Thursday, July 12, 2012

The City Dark

Release Date: 2011
Production Company: Wicked Delicate 
Director: Ian Cheney
Run time: Full Length is 84 minutes.  PBS version is 57 minutes.
Seen on: PBS's POV
Recommended: Yes, poses interesting questions
Website: http://www.thecitydark.com/
Watch NOW: http://video.pbs.org/video/2243423337, available until August 5, 2012

This documenary poses the question: "What do we lose when we lose the night?"

Director Ian Cheney compares the skies visible around the world.  He was raised in Maine, with amazing skies visible due to the lack of ambient light or light pollution.  After moving to New York City, he noted far fewer stars in the night sky.  The massive lights NYC is known to prevent one from seeing most stars.  He then wondered what the effects were of losing the connection to the night sky.

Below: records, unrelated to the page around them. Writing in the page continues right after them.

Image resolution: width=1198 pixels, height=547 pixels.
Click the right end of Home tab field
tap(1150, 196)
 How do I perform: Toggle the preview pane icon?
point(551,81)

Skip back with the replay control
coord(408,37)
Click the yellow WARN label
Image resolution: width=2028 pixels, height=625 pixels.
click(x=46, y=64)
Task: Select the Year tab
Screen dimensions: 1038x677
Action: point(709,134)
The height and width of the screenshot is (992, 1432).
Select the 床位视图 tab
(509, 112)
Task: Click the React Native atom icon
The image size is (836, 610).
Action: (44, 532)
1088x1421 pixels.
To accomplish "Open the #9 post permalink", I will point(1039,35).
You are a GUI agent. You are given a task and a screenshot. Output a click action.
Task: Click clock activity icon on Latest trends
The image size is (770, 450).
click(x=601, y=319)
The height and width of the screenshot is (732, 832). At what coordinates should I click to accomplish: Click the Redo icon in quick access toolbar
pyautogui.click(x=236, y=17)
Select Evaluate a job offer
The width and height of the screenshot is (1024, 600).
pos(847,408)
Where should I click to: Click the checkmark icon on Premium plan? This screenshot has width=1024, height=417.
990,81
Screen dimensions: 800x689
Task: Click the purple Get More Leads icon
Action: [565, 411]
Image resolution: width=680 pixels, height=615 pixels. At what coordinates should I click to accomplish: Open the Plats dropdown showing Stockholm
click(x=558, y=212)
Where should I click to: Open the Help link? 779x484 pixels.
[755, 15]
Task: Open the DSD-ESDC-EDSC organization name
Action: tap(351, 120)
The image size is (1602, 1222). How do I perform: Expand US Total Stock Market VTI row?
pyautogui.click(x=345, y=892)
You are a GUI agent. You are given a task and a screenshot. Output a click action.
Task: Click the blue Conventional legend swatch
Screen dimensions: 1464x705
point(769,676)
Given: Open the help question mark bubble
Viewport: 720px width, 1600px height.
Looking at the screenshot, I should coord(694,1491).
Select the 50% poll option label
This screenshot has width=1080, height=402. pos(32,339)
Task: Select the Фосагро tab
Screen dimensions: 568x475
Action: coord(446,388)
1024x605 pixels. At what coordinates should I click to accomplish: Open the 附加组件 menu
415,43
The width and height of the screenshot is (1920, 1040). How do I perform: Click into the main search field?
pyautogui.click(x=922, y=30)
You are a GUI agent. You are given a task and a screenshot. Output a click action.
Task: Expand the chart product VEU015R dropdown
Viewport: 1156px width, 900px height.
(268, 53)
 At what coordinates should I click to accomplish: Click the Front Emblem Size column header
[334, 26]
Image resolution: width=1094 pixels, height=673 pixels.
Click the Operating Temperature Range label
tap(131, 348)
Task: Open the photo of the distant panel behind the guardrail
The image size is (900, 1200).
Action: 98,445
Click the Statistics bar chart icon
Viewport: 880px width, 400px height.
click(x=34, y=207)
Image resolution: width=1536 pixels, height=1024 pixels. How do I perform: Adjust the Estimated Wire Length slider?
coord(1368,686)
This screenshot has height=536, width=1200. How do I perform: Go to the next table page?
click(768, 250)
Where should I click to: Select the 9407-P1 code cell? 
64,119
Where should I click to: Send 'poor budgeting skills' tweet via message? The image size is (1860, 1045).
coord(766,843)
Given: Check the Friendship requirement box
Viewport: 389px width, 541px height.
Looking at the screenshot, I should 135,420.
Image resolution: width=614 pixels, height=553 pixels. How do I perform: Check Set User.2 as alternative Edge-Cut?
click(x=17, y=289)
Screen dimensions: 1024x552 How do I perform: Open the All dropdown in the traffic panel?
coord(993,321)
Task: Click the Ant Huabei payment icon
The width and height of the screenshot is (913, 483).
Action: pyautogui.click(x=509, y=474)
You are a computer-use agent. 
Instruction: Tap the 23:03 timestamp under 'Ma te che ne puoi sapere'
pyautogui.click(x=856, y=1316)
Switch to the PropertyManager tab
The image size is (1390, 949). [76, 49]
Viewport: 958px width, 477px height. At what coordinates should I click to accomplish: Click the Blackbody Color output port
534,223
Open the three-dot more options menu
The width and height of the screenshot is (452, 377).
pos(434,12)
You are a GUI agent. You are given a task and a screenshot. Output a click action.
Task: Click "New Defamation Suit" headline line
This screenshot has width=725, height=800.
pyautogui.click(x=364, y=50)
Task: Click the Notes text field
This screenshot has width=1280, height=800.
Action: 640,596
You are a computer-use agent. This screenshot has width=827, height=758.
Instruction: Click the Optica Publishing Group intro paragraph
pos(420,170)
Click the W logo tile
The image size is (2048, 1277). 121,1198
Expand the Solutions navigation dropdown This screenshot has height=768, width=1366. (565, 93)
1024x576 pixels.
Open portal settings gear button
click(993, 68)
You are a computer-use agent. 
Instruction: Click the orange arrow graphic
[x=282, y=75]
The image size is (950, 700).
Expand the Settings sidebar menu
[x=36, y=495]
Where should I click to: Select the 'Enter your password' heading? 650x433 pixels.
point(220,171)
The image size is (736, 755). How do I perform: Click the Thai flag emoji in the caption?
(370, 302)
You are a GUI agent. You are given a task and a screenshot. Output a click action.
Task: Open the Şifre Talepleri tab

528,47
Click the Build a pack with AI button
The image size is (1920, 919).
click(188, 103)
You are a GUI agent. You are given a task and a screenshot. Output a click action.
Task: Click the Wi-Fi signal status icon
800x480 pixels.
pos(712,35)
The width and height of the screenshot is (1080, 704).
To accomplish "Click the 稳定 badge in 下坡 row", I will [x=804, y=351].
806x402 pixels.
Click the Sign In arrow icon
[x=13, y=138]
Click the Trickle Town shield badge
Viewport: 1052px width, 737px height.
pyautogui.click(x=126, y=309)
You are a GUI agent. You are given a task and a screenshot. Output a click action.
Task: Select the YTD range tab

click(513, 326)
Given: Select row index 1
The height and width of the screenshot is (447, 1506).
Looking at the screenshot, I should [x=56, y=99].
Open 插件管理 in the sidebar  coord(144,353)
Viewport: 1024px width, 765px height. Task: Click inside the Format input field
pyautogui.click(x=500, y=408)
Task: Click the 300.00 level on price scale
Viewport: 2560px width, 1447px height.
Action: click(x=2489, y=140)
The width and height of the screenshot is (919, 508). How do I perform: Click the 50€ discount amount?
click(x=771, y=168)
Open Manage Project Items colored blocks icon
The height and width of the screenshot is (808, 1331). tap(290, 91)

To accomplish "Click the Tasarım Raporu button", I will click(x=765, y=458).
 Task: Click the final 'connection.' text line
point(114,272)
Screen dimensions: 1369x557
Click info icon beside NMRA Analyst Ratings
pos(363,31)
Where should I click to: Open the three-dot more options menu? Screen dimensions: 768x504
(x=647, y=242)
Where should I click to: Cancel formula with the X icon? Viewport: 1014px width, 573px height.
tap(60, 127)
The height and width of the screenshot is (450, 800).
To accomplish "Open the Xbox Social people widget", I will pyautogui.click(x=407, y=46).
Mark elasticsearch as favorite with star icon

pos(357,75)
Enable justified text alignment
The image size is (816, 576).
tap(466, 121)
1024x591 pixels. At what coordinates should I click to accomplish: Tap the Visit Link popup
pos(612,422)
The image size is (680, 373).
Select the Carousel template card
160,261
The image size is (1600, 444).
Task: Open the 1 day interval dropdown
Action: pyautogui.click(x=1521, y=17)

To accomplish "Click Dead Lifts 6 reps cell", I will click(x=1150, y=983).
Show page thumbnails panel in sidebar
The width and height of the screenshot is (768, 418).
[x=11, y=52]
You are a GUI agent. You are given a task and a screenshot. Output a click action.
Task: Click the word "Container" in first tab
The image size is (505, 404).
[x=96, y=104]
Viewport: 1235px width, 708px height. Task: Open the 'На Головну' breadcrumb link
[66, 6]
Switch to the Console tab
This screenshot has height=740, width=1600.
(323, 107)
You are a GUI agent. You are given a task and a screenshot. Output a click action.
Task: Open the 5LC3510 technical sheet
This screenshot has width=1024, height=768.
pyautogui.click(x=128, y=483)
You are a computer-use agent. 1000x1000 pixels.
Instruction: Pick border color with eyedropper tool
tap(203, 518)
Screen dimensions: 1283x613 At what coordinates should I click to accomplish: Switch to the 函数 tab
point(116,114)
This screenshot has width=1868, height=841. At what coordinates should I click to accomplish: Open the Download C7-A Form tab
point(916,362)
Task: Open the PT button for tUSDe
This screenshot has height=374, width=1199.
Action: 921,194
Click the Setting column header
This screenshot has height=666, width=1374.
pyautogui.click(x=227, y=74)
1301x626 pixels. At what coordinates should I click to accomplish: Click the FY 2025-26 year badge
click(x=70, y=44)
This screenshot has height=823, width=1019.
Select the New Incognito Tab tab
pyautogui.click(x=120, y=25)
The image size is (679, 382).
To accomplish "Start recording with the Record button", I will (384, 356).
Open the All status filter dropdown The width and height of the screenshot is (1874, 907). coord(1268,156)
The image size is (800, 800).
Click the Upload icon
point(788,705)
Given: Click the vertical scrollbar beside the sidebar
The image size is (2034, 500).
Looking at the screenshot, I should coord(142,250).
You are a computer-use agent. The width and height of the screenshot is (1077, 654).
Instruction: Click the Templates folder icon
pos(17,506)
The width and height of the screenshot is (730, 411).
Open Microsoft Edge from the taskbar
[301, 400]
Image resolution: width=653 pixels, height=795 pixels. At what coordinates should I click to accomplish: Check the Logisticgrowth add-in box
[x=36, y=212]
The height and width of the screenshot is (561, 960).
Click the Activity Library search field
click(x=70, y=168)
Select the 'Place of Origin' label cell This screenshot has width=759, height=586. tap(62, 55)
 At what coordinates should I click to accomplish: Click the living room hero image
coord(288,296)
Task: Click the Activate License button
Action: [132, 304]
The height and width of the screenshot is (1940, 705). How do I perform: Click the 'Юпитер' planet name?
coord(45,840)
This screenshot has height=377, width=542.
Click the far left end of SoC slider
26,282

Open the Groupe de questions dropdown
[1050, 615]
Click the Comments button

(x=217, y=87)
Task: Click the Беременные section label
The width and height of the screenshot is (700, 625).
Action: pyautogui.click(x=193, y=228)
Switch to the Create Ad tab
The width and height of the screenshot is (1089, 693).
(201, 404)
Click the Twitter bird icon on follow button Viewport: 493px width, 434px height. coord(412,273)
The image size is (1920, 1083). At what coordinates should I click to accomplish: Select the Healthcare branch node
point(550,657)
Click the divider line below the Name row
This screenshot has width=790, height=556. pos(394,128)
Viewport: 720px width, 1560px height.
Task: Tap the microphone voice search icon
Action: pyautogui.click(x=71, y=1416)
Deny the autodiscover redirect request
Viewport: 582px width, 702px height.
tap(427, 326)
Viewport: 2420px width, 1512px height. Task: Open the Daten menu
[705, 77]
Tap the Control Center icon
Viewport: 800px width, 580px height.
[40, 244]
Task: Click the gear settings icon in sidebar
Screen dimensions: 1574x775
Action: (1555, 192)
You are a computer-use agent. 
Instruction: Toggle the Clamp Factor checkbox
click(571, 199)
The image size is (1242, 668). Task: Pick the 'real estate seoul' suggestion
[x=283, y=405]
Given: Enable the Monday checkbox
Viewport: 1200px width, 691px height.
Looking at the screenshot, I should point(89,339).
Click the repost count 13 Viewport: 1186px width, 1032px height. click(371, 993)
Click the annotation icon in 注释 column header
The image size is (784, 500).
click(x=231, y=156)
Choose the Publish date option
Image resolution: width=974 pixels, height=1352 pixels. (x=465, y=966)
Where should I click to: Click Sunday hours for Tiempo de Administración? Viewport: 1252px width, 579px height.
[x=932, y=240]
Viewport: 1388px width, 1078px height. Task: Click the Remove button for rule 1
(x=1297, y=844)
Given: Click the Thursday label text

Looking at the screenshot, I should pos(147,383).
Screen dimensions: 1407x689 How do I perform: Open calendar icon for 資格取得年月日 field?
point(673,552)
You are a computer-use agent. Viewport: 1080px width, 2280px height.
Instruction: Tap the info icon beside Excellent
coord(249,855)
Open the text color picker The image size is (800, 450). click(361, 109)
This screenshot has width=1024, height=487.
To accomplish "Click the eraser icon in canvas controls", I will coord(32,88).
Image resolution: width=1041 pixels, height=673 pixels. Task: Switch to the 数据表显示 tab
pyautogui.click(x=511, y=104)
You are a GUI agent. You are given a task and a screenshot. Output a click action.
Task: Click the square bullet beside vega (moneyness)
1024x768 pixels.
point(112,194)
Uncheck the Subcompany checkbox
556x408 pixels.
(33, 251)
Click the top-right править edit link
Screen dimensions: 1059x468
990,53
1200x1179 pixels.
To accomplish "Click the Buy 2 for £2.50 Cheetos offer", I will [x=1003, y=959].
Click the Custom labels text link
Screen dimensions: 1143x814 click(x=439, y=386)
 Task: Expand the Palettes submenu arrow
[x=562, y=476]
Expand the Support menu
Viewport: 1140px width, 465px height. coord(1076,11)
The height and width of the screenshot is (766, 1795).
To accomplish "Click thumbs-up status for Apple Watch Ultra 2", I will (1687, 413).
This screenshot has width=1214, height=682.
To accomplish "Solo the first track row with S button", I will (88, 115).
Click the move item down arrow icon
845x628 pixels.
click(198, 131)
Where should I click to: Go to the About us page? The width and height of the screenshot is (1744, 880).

The film casts a broad net of what the night sky means for personal ego, health, endangered species, and mankind as a whole.  The film is broken into six parts, with each section posing questions to the next.  Because I watched the shorter PBS version, the film touches on each subject just enough to tantalize you and want you to learn more. 

I. The City Bright
II.  Islands of Dark
III. Nature and the Night
IV.  Night Shifts
V. Why We Light
VI.  Astrophilia


Neil deGrasse Tyson, the Bronx-born astrophysicist, ends the documentary: “When you look at the night sky, you realize how small we are within the cosmos. It’s kind of a resetting of your ego. To deny yourself of that state of mind, either willingly or unwittingly, is to not live to the full extent of what it is to be human.”